ASBC Program
Cecile Chenot, PhD
Postdoctoral researcher
Oregon State University
Corvallis, Oregon, United States
Thomas H. Shellhammer, PhD (he/him/his)
Professor
Oregon State University
Corvallis, Oregon, United States
Hops undergo chemical changes during storage that affect both bitterness and aroma, critical for beer consistency. While the Hop Storage Index (HSI) effectively tracks bitter acids degradation, many people suspect that it may not be effective for aromatic changes, but this suspicion remains poorly documented.
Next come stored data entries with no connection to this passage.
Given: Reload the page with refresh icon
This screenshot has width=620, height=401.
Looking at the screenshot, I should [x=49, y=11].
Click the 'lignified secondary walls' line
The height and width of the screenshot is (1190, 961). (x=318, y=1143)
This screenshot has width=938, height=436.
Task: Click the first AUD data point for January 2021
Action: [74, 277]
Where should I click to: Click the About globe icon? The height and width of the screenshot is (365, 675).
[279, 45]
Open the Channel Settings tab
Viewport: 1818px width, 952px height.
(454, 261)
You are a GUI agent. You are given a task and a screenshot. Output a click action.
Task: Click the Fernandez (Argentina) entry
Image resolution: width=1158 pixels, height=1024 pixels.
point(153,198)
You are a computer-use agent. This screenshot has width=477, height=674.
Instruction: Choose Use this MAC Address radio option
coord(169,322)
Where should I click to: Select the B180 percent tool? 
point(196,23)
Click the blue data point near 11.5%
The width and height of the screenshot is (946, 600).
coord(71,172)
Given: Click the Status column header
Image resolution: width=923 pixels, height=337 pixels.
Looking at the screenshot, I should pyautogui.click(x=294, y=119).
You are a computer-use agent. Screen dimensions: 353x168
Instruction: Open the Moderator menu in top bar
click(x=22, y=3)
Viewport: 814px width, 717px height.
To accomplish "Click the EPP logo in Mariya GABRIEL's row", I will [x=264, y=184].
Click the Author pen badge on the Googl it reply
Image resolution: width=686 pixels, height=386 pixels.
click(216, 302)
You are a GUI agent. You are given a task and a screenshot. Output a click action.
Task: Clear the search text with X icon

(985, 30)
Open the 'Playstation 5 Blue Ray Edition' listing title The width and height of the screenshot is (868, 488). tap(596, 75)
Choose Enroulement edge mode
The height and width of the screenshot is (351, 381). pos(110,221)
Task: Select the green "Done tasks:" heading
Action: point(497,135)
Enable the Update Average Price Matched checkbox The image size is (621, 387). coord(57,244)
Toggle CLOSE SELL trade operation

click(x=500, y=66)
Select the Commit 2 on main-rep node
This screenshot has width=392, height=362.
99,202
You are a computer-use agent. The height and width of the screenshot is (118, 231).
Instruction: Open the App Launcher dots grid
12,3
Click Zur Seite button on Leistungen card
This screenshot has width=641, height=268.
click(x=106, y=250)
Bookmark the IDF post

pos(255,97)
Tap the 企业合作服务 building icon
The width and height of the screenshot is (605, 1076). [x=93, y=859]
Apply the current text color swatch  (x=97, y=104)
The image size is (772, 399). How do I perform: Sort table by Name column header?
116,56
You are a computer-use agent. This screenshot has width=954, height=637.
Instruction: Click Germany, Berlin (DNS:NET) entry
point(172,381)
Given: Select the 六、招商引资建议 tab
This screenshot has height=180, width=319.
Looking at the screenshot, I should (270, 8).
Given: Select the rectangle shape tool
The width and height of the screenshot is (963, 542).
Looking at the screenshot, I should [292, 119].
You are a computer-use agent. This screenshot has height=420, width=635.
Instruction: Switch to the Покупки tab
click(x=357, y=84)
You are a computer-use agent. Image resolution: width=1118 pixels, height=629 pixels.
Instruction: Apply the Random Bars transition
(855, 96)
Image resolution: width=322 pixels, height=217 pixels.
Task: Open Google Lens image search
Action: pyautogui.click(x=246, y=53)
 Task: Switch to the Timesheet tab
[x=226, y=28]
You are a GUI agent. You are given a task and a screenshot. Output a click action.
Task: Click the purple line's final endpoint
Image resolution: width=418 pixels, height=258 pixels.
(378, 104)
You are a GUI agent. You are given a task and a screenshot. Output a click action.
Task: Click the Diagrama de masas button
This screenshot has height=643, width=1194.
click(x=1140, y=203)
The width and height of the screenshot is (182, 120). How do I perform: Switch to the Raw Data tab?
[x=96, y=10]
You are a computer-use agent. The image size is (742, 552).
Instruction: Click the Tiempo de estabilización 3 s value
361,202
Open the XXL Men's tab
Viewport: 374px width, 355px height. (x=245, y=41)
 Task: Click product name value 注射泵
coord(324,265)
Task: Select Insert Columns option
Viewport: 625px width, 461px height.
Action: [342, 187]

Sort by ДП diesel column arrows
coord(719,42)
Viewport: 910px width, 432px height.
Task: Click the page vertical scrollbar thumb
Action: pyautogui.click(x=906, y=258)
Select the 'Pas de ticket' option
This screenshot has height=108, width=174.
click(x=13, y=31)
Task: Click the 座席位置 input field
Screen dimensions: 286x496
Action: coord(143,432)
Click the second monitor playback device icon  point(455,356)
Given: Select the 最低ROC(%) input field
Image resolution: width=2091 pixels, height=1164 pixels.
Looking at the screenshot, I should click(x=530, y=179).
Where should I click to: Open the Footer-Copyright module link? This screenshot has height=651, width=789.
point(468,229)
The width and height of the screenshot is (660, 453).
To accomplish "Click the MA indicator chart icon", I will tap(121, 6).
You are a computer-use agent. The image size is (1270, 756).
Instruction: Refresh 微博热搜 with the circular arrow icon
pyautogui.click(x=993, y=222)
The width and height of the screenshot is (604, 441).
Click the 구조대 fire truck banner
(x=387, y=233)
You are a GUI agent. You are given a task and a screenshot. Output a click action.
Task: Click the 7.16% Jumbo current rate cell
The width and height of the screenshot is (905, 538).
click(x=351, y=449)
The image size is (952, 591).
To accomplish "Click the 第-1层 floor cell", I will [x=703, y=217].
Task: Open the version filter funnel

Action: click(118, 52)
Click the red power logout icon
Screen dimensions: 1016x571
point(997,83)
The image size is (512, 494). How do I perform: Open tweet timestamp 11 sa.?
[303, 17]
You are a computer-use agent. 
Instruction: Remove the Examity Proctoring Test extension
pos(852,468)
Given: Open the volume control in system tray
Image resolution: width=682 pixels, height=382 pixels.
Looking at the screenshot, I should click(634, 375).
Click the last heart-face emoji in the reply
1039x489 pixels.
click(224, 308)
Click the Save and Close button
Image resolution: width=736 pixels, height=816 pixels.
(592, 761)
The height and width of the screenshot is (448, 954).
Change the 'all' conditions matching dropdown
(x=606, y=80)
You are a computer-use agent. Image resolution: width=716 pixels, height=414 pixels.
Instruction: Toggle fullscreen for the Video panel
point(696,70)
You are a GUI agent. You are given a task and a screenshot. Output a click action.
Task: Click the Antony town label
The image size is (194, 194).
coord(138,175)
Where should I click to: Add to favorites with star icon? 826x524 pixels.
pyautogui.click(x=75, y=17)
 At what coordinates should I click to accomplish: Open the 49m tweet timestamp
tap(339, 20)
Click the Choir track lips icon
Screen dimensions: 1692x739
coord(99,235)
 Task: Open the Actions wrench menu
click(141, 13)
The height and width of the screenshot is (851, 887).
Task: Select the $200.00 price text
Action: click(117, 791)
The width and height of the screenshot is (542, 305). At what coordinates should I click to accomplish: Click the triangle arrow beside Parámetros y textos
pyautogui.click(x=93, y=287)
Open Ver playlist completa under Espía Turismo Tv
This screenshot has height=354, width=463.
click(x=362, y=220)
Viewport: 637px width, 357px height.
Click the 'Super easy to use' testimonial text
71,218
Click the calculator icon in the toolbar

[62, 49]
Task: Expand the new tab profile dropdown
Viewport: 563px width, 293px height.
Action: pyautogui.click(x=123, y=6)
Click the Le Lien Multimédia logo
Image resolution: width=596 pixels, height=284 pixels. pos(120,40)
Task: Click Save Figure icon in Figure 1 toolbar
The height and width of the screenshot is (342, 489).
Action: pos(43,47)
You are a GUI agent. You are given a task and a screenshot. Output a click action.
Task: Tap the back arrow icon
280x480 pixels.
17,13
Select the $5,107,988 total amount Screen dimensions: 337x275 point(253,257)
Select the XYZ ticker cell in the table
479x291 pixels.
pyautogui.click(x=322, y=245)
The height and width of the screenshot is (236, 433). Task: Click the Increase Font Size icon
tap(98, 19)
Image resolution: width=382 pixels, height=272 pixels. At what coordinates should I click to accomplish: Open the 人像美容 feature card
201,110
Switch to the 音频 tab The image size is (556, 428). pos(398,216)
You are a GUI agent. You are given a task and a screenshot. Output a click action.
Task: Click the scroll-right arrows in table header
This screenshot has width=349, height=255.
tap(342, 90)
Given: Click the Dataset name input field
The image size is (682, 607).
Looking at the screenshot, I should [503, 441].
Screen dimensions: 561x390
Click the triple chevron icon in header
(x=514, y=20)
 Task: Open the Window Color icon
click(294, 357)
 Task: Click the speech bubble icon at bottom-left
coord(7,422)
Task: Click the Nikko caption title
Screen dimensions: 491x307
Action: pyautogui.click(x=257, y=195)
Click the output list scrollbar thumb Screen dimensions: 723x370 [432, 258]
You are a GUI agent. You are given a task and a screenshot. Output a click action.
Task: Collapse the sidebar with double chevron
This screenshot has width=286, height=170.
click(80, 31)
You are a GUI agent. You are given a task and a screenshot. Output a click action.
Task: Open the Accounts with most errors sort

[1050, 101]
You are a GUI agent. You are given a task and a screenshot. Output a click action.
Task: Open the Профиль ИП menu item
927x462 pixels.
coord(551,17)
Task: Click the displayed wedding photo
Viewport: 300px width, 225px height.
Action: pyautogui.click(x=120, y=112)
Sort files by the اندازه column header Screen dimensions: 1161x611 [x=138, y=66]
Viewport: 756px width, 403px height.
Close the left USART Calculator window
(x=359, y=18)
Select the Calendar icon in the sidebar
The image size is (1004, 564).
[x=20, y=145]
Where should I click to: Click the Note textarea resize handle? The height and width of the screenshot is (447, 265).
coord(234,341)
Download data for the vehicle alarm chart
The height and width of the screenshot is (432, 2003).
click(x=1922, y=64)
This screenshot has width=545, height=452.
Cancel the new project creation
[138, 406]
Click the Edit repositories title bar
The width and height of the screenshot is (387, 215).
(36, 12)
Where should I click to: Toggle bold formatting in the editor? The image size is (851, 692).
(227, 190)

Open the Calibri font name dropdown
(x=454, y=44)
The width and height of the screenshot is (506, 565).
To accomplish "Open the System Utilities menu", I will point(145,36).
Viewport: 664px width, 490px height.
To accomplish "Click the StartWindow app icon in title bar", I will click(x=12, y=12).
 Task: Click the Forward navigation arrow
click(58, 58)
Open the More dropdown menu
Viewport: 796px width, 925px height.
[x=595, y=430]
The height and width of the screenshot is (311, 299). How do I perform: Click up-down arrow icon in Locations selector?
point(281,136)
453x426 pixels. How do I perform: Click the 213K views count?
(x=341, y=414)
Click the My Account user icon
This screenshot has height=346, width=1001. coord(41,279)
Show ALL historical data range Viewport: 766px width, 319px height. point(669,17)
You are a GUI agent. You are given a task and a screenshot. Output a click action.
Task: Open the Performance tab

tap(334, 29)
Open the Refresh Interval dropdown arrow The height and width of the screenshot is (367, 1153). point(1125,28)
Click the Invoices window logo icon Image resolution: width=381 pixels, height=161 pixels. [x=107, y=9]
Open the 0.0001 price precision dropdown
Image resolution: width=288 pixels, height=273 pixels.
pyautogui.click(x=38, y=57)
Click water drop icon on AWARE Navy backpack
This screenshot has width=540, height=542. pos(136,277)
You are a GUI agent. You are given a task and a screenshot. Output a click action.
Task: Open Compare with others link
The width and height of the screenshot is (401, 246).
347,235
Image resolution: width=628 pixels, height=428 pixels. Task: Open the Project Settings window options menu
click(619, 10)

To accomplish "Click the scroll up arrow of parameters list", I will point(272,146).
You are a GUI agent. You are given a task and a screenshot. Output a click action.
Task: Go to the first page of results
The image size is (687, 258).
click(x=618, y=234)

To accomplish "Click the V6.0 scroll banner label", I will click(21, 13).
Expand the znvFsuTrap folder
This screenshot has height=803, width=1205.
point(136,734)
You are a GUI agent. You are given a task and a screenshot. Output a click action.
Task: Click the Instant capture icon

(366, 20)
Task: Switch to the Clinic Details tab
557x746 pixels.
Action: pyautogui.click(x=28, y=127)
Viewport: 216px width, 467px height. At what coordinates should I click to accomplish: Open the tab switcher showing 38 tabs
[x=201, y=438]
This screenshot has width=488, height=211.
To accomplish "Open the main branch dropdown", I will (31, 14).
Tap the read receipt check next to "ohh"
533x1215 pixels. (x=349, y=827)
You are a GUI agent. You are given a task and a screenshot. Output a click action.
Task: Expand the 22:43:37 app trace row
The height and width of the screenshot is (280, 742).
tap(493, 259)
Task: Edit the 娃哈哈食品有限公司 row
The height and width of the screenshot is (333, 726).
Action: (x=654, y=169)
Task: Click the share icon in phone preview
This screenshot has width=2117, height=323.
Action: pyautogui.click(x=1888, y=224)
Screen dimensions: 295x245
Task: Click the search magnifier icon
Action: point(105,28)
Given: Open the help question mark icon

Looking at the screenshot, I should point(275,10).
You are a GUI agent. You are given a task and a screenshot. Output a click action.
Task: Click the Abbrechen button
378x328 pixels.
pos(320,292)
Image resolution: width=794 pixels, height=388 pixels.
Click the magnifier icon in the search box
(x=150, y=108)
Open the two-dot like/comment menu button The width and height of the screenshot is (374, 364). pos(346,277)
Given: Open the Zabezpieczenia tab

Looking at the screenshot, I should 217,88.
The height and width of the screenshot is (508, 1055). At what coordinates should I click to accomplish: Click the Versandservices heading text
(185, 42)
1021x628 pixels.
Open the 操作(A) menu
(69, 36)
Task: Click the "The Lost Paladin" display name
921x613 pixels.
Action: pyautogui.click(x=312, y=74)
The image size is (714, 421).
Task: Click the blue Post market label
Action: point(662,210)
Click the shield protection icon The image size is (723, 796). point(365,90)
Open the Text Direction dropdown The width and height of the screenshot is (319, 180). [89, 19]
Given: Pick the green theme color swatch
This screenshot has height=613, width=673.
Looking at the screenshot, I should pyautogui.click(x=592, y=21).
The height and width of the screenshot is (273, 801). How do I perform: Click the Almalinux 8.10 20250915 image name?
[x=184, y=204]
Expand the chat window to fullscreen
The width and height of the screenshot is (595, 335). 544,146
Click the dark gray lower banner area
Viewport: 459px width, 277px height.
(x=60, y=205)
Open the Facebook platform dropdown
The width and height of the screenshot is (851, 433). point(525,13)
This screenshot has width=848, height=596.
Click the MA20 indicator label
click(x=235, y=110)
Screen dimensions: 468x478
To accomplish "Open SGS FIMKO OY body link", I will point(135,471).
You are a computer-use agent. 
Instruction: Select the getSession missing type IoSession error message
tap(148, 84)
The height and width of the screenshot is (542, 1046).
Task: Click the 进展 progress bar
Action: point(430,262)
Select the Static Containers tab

This study investigates the impact of post-pelleting/packaging aging and storage on aromatic hop quality by analyzing chemical, biochemical, and sensory attributes to establish a baseline understanding of aroma hop aging in conventional storage.
Three widely used aroma/dual-purpose hop varieties—Cascade, Citra®, and Centennial—were selected, with three different commercial pelleting lots per year over a period of four to five harvest years. Oxygen and CO₂ levels in packaging were recorded at the time of analysis, followed by chemical (alpha acids, HSI, oil content, oil composition, and free thiol analysis), biochemical (hop creep assay), and hop grind sensory analyses. Single-hop IPAs were brewed using fresh (2023) and aged (2018–2020) samples, with triangle tests conducted on the final beers to assess perceptible differences.
While oxygen exposure in packaging was unequivocally detrimental to hop quality, results from properly stored hops indicate variety-dependent aging effects. Citra maintained stable essential oil content, composition, and sensory attributes over four years of cold storage. Centennial exhibited minimal chemical changes but showed sensory differences over time. Cascade displayed significant aging effects, with statistical correlations between age and changes in volatile compounds and resins, as well as clear sensory distinctions in older samples. HSI failed to reflect aromatic degradation, particularly in slightly oxidized samples, underscoring the need for a new metric to assess aroma hop freshness vs degradation. While beers brewed with older Citra remained indistinguishable from fresh counterparts, those made with aged Cascade and Centennial showed noticeable differences.